Frank
Frank

Reputation: 147

Use an older version of MFC with a newer version of Visual Studio

I am using Visual Studio 2012 (v11) which is using a version of MFC that is not yet widely distributed and is incompatible with Windows XP.

I stumbled across this article while searching for a solution and tried it without any success. I figured that it was because there was no Visual Studio 2010 or older installations on my computer.

Use newer Visual Studio Version with an older MFC Version?
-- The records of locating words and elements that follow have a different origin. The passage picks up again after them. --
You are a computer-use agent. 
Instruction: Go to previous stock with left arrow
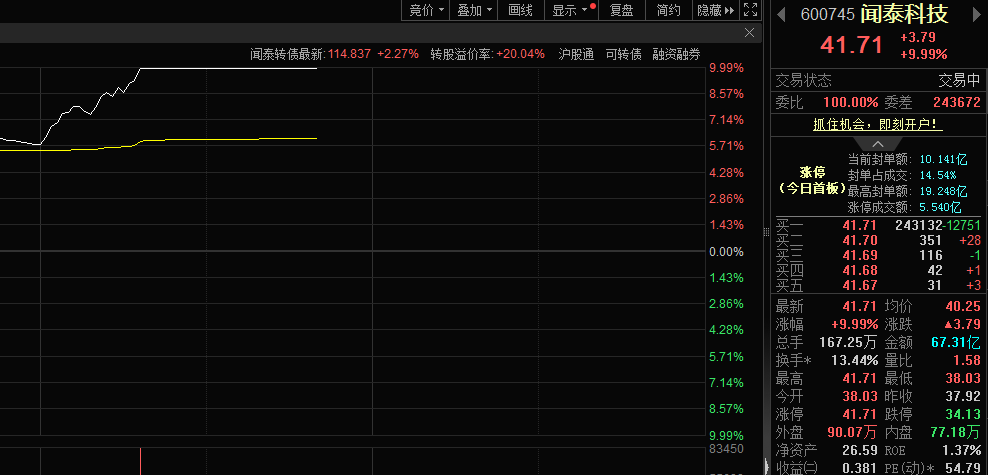781,14
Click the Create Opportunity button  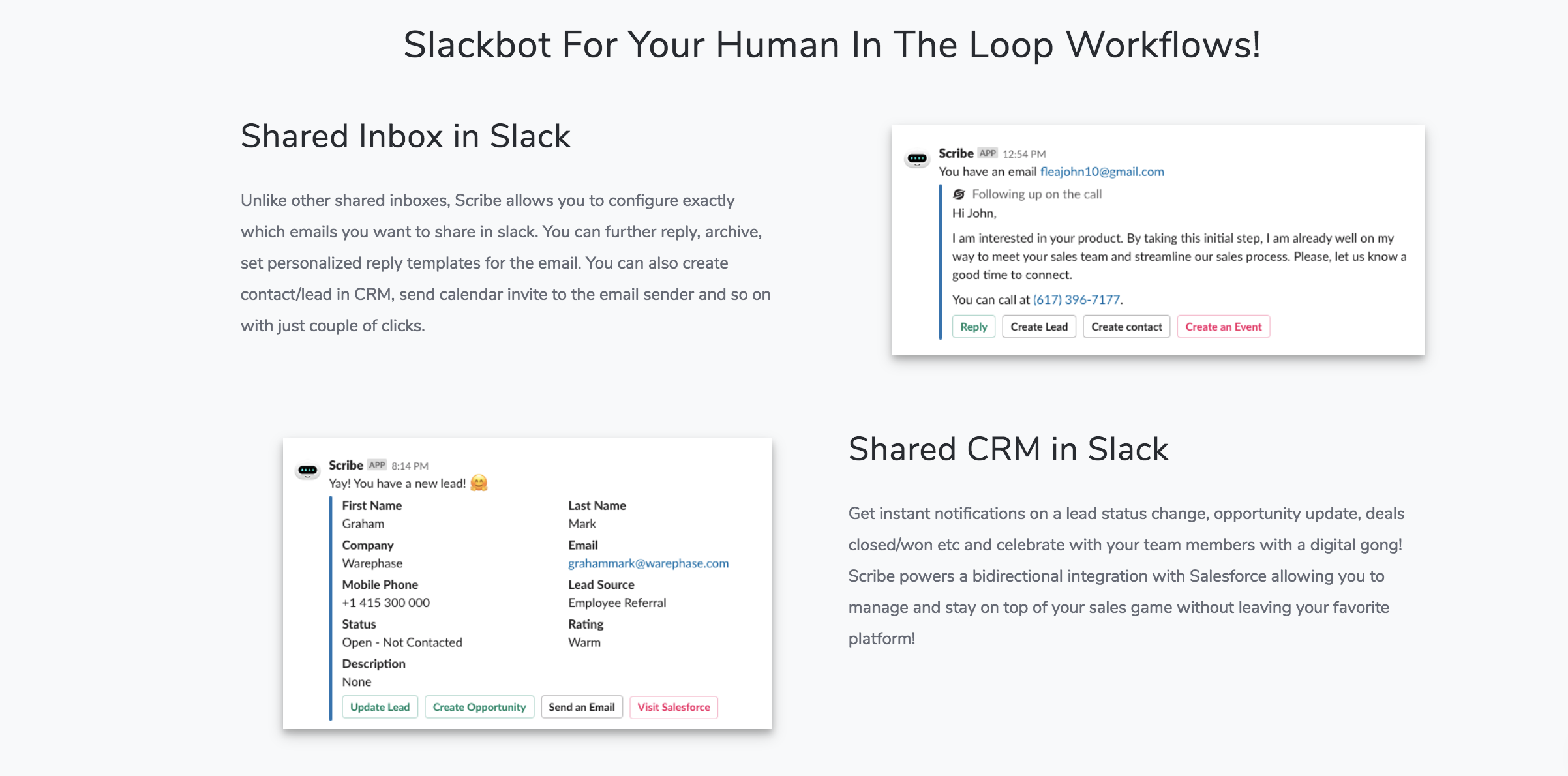pyautogui.click(x=479, y=707)
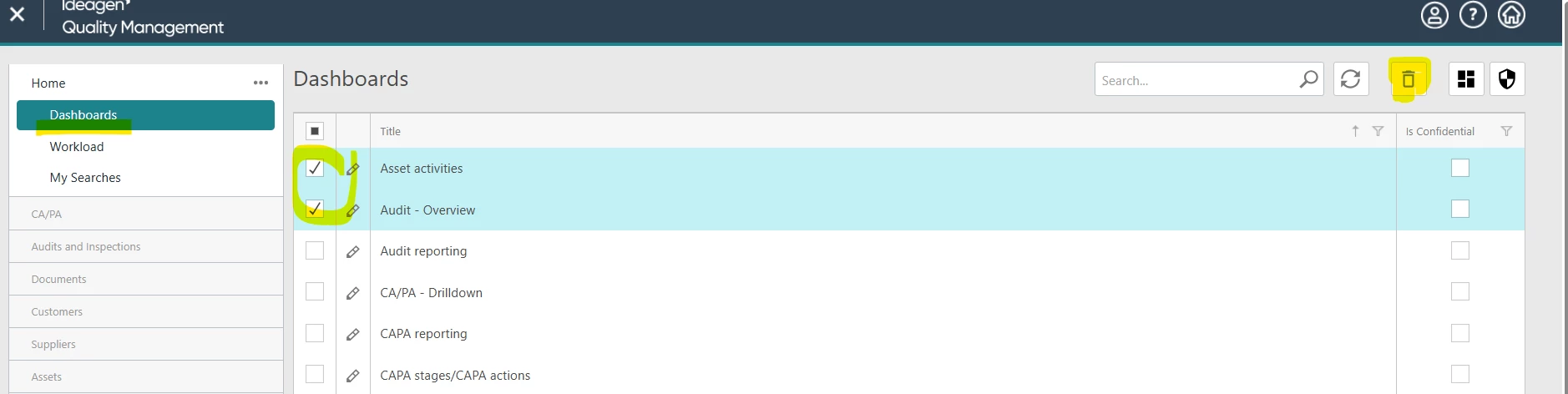
Task: Tick the Audit reporting row checkbox
Action: [x=315, y=250]
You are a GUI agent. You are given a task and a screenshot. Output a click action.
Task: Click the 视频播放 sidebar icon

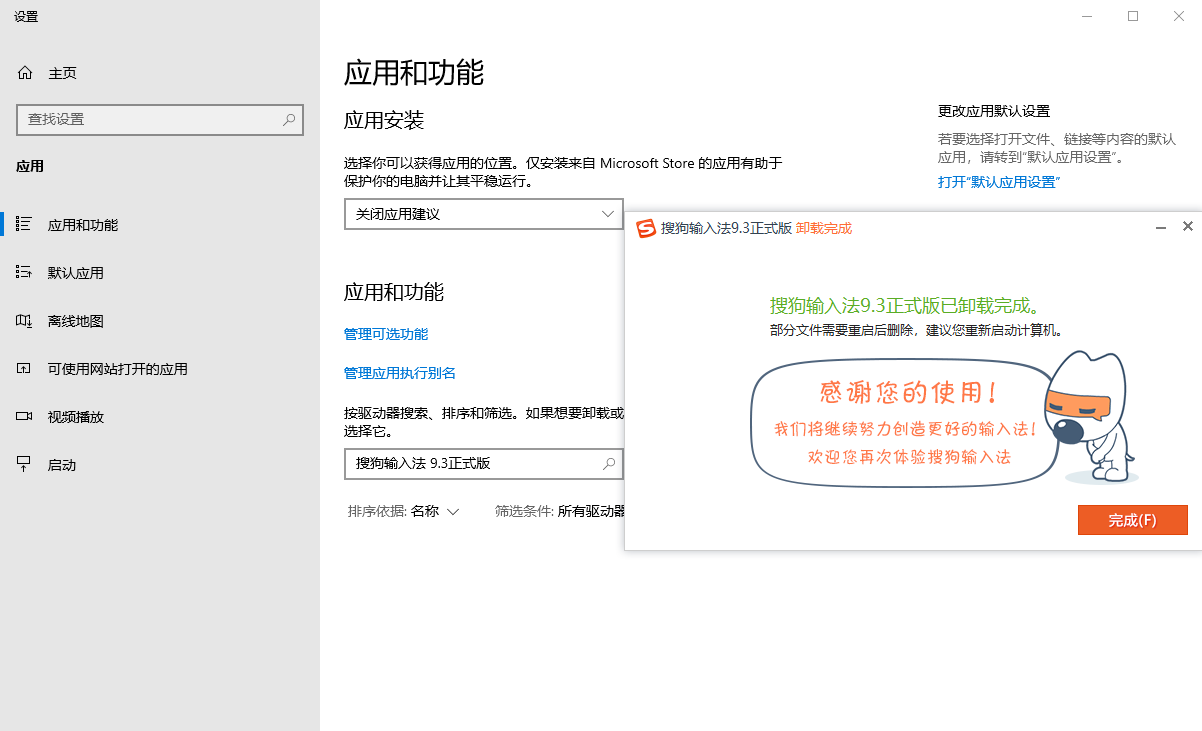tap(25, 417)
Is there a way to compile an MFC application compatible with at least Windows XP on Visual Studio 2012 without any older installations of Visual Studio present?

Upvotes: 2

Views: 1698

Answers (2)

osirisgothra
osirisgothra

Reputation: 2237

Just a quick footnote as it were: I have been able to successfully use the newer MFC and newer compilers from vs2010 from visual C++ 6.0. It took a great deal of gutting and swapping, but it is possible at least in this way. Of course I haven't tested it the other way around but it seems like you should be able to, just don't expect it to work perfectly. Also, since visual studio can be customized a great deal with extensions, you could probably make an extension to 'hot swap' libraries, etc. But I assure you, its easier to just use 2008 which isn't missing all that much, esp now with the feature service pack put out by MS to give newer stuff like ribbons, tr1, etc. I've yet to see a reason to move to 2010 or 2012 unless i actually wanted the newer MFC, etc. Which I don't, tried em, hated em, staying at 2008. So the answer is yes, but hacky... and, as above, Microsoft IS breaking off support in 2014 altogether so keep that in mind...even though IMO 2008 is the best version still.

Upvotes: 0

GJK
GJK

Reputation: 37369

I don't think what you want is possible, unfortunately. This article says that there will indeed be XP support this fall when Windows 8 is officially released. But this article says that you will need an installation of Visual Studio 2010 as well. My guess is that VS2012 simply doesn't have the capability to support XP, and that the update this fall will just kind of link it to VS2010. There might be some unofficial ways to do it, but it seems as if MS is completely dropping XP support, so you'll probably need VS2010 if you want to develop for it.